I’m ashamed of this. And I’m ashamed of us parents, too. How did we arrive at this moment in educational history where we spend more time checking our children’s grades than discussing the books they’ve read? Because of us, our children are now so focused on the trees of rank that there’s no way they can see the lush forest of learning.
To wit: the PupilPath saga. Up until a few weeks prior to my daughter’s exams, she told me, if her grade in any given subject was a 90 or above, it appeared online as blue, replete with little gold stars next to the grade (yes, I finally had to borrow my daughter’s password and log-in to check this fact, and I deeply regret it); 80–90 was green; 65–80 was yellow. Are you with me so far? Good. Now, apparently, some evil motherfucker in the administrator decided to mess with this perfectly adequate reward system and changed the color-coding such that only grades of 98 and above would be blue, leaving all the grades in the 80–97.99 as green.

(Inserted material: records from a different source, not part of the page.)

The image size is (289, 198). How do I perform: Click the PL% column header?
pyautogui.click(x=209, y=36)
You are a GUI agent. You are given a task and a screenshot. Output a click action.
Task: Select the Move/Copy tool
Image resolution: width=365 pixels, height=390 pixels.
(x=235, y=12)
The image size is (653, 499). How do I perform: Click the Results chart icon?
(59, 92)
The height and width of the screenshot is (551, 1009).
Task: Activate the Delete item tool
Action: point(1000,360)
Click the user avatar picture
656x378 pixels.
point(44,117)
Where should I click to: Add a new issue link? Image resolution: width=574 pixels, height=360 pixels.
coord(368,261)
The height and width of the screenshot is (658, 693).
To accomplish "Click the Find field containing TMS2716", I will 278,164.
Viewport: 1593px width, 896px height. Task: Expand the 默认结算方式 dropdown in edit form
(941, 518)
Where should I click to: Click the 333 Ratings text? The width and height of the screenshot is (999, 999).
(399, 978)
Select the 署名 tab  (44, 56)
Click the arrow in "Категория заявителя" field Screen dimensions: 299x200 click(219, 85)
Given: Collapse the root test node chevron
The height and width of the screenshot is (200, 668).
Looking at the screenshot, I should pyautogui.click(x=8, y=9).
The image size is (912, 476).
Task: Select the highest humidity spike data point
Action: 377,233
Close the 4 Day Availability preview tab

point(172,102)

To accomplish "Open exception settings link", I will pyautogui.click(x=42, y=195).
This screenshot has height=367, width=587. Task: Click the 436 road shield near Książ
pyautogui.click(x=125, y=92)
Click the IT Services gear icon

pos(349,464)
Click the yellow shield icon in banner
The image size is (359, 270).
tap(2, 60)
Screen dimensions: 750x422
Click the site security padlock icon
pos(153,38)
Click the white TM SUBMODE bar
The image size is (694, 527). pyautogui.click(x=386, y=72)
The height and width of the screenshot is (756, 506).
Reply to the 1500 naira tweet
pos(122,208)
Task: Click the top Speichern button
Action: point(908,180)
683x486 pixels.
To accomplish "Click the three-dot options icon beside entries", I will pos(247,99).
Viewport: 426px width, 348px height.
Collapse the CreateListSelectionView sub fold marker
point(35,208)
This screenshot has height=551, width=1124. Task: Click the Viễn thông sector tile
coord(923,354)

Green! The horror! The horror! Can you imagine?
The parents freaked out, demanding that their children bring their grades up from green to blue: the exact same grades they’d had before, only with a different color! Students took to an anonymous confessions page on Facebook, where one student wrote, “Everyone thinks that the whole ‘changing the colors of the PupilPath’ thing is useless, but hear me out. Those stars are the only things that make me feel accomplished, at the end of the day. Like at least I got something back after all my hard work. I know that sounds stupid but the smallest change can have a big effect.”
When I read that confession, I wanted to cry. We have put the cart so far in front of the horse that horse and cart may as well be in two different time zones. Over 1,700 students—nearly half the student body of my daughter’s school—took time out of their busy lives to cast their votes to reinstate the color blue for any score of 90 and above. Just think if all that energy could have been spent, say, reading Proust. Or solving a difficult math theorem. Or studying string theory. Wouldn’t that have been a better use of our students’ time?
There’s a cost to all of this constant color-coding, gold-starring, and grade-checking, this virtual arms race to college, and it’s a hell of a lot larger than the $260 I paid out of pocket to deal with the ugly growth on the roof of my daughter’s mouth. We have sold our souls, our children’s minds, and our sanity to the illusion of control that up-to-the-minute online data gives us.
But go ahead, call me the freak. I’ll be in my room reading a book or making some art, or I’ll be out in the woods taking a hike and pondering the miracle of existence, which is the reward I finally get, at my age, for knowing what’s important.